1. This study was undertaken to compare the potency and selectivity of the nonpeptide (RP 67580, (+/-)-CP-96,345 and its chloro-derivative [(+/-)-cis-3-(2-chlorobenzylamino)-2-benzhydrylquinuclidine] (CP-C1)) and peptide (GR 71,251 and spantide) neurokinin1 (NK1) antagonists in mouse and rat preparations. 2. Among the NK1 antagonists tested, RP 67580 was the most potent in inhibiting the specific binding of [125I]-Bolton Hunter substance P ([125I]-BHSP) to crude synaptosomes from the rat brain (Ki: 2.9 nM). (+/-)-CP-96,345 was about ten fold less potent (Ki: 31 nM) than RP 67580 while other compounds exhibited even less affinity. 3. All NK1 antagonists inhibit competitively the activation of phospholipase C by [Pro9]substance P ([Pro9]SP) in cultured cortical astrocytes from the newborn mouse, a preparation rich in NK1 receptors but devoid of NK2 and NK3 receptors. pA2 values for the most potent compounds, RP 67580 and (+/-)-CP-96,345, were 8.28 and 7.08 respectively. When used alone, all antagonists showed some agonist activity at 10(-5) M, except spantide which was already effective at 10(-6) M. 4. An excellent correlation was found between the potency of the NK1 antagonists in blocking the stimulation by [Pro9]SP of phosphoinositide breakdown in cortical astrocytes and in inhibiting [125I]-BHSP specific binding to rat brain synaptosomes. 5. As shown on single cells by use of the Indo-1 microfluorometric method, RP 67580 (10(-7) M) prevented reversibly the elevation of cytosolic calcium concentration induced by [Pro9]SP (10(-8) M) in cultured cortical astrocytes. 6. Several experiments indicated that the antagonists were highly selective for NK1 receptors. RP 67580 did not modify the noradrenaline-evoked activation of phospholipase C in cortical astrocytes; when used at 10-5 M all antagonists had no or only little affinity for NK2 or NK3 binding sites and did not block the NKA (10-8 M)-induced activation of phospholipase C in the hamster urinary bladder (a selectiveNK2 test).7. In conclusion, RP 67580 appears to be a potent NK1 antagonist in the mouse and the rat. Results obtained with (+/-)-CP-96,345 confirm the lower potency of this compound in these two species when compared with reported data obtained in the guinea-pig or man.

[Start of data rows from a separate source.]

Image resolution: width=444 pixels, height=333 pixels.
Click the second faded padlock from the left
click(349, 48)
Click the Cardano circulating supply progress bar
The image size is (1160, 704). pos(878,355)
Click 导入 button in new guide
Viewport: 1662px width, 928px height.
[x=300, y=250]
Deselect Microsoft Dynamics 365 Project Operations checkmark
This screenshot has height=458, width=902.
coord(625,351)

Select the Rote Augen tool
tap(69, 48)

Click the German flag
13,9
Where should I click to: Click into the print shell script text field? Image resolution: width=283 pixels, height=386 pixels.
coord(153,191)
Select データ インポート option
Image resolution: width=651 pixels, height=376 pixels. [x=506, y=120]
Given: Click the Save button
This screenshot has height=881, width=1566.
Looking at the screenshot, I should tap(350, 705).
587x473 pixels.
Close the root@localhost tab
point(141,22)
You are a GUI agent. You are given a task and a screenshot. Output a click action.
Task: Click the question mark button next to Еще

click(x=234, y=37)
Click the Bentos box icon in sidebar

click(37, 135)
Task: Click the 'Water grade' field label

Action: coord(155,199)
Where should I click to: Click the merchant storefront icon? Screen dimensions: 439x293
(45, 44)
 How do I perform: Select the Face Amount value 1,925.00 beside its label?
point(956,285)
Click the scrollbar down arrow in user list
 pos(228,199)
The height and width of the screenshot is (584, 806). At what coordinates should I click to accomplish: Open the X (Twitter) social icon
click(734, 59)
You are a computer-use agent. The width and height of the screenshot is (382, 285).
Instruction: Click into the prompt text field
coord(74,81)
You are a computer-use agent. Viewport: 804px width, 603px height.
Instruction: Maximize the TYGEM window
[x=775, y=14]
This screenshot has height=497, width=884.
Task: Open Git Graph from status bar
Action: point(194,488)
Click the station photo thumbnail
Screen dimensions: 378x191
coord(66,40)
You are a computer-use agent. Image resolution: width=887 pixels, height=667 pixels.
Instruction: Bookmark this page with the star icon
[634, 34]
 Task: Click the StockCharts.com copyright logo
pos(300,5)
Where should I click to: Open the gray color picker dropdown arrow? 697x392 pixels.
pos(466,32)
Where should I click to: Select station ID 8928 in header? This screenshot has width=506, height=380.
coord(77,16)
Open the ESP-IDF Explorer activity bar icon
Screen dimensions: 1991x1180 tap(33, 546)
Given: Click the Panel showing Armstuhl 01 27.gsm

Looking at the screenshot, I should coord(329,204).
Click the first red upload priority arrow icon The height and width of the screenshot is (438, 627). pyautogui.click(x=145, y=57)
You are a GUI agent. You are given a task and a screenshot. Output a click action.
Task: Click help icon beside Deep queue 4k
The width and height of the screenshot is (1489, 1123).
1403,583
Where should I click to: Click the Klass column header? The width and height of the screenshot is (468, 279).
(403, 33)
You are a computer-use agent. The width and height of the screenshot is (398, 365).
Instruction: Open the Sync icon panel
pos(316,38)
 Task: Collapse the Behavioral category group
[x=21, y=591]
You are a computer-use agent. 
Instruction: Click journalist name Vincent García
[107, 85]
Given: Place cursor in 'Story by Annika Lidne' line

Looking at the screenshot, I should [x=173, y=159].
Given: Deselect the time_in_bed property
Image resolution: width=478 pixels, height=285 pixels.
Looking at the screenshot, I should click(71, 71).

Biological evaluation of substance P antagonists.[Pubmed:6207886]

Br J Pharmacol. 1984 Oct;83(2):449-56.

Five undeca- and six C-terminal heptapeptide substance P (SP) analogues were tested for their capacity to block the contractile effect of SP on the guinea-pig isolated taenia coli. They had one feature in common, namely substitutions in positions 7 and 9 in the SP molecule. In the majority of analogues D-tryptophan was used for these substitutions. All analogues tested were found to be competitive antagonists to exogenous SP and to be capable of blocking the electrically induced non-cholinergic, non-adrenergic neuronal contraction of the taenia. Of the undecapeptides, (D-Arg1, D-Pro2, D-Trp7,9, Leu11) SP and (D-Arg1, D-Trp7,9, Leu11) SP (Spantide) had the highest pA2 value, 7.1-7.2, and the lowest IC50 value, 10(-6) M. The pA2 values of the heptapeptides were generally lower. Three of the most potent antagonists were tested for specificity and found to block the smooth muscle contraction induced by SP, physalaemin, eledoisin and bombesin but not that induced by bradykinin, carbachol, 5-hydroxytryptamine, histamine, prostaglandins and vasopressin. The SP antagonists were also tested for spasmogenic effect on the taenia and for their capacity to release histamine from rat isolated peritoneal mast cells. The spasmogenic activity displayed by most of the SP antagonists tested is likely to be related to their ability to release histamine since the contractile response was reduced by mepyramine, a histamine H1-receptor antagonist. (D-Arg1, D-Trp7,9, Leu11) SP was notable for combining a high antagonistic potency with a weak spasmogenic effect (and poor histamine releasing effect).